Pesquisadores desenvolvem técnicas que ajudam evitar desperdício de comida

Pesquisadores da Filadélfia estudam estratégias contra o desperdício de comida, levando para a mesa pratos feitos com ingredientes que seriam jogados no lixo. Num mundo em que 815 milhões de pessoas não têm o que comer, o reaproveitamento, além de combater a fome, cria empregos e diminui o impacto ambiental dos resíduos

Paloma Oliveto
postado em 25/12/2017 06:00
No Brasil, desde a colheita até o consumidor, o desperdício chega a 40%

Enquanto, em todo o mundo, 815 milhões de pessoas passam fome, um terço da produção de alimentos vai parar no lixo. Um paradoxo que cientistas tentam solucionar, investindo em novas ideias que façam aumentar a aceitação de itens que, normalmente, seriam descartados. De acordo com uma pesquisa da Universidade de Drexel, na Filadélfia, a forma em que se apresenta produtos feitos com esses ingredientes influencia a preferência do consumidor. Os que tiveram maior resposta positiva foram aqueles rotulados como ;upcycled;, um termo sem tradução para o português e que se refere a artigos que ganham um reúso, sem passar pelo processo clássico de reciclagem e, portanto, sem a adição de substâncias químicas.

;Existe um argumento econômico, ambiental e cultural para se tratar o alimento, quando possível, como alimento, e não como lixo;, argumenta Jonathan Deutsch, professor do Centro de Gerenciamento Alimentar da instituição. ;Converter alimentos excedentes em produtos vai alimentar pessoas, criar oportunidades de emprego e empreendedorismo, além de diminuir o impacto ambiental dos resíduos;, diz. Deutsch comanda um projeto piloto de reaproveitamento de alimentos para a população carente no oeste da Filadélfia, onde, de acordo com ele, há um grande contingente de indivíduos de baixa renda, com cenário de insegurança alimentar.

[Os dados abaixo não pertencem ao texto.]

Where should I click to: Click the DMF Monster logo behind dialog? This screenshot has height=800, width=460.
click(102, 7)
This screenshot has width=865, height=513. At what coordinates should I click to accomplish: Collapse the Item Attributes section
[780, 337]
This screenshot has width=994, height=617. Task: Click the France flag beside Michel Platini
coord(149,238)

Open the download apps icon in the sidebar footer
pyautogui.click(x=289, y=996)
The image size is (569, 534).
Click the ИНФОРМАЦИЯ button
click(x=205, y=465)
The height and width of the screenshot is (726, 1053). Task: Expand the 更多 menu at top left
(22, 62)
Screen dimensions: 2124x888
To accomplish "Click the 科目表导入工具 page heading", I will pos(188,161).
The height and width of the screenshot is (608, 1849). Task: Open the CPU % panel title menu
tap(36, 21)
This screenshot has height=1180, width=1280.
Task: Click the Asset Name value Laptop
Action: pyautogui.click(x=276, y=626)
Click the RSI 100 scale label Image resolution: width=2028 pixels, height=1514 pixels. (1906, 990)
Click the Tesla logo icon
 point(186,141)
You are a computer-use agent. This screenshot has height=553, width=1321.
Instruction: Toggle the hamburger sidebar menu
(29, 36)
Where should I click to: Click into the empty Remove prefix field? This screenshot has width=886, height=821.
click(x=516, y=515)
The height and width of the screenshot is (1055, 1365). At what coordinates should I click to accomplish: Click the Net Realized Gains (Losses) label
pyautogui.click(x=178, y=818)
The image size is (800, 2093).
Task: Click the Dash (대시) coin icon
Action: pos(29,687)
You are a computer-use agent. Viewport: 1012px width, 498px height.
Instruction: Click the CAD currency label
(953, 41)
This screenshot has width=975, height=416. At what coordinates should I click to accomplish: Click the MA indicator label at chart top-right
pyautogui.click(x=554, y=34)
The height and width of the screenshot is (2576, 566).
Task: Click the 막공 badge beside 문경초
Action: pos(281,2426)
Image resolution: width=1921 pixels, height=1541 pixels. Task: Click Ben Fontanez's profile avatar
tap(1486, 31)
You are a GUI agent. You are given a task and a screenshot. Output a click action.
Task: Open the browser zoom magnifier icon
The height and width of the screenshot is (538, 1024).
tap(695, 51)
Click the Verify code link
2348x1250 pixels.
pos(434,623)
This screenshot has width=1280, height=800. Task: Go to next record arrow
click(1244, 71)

[SAIBAMAIS]Nos Estados Unidos, estima-se que os domicílios despejem no lixo 36 bilhões de toneladas de comida por ano. No Brasil, segundo a Organização das Nações Unidas para a Alimentação e a Agricultura (FAO, sigla em inglês), desde a colheita até o consumidor, o desperdício chega a 40%. Muitos ingredientes são descartados durante o processo produtivo embora estejam imperfeitos para o consumo apenas devido à aparência. ;A grande questão é: os compradores aceitarão produtos feitos de ingredientes que seriam destinados ao lixo? Uma pessoa comeria e pagaria por uma barra de granola feita de grãos residuais da produção de cerveja ou por um molho de vegetais não apresentáveis para venda nos supermercados?;, questiona Deutsch.

Ele argumenta que, apesar de os benefícios macroeconômicos e sustentáveis dos produtos excedentes parecerem claros, muitos consumidores são relutantes em adquiri-los, por associá-los ao lixo. Por isso, a equipe da Universidade de Drexel tentou decifrar como ocorre o processo de tomada de decisão quando a comunicação sobre esses alimentos é apropriada.

Testes


Os pesquisadores conduziram uma série de testes como uma primeira tentativa de compreender o que se passa na cabeça das pessoas em relação a essa nova categoria alimentar, que eles chamam de alimentos excedentes de valor agregado. Então, examinaram a influência de três fatores que poderiam influenciar a tomada de decisão: a descrição do produto, o rótulo e os benefícios do alimento para o consumidor e para a sociedade como um todo.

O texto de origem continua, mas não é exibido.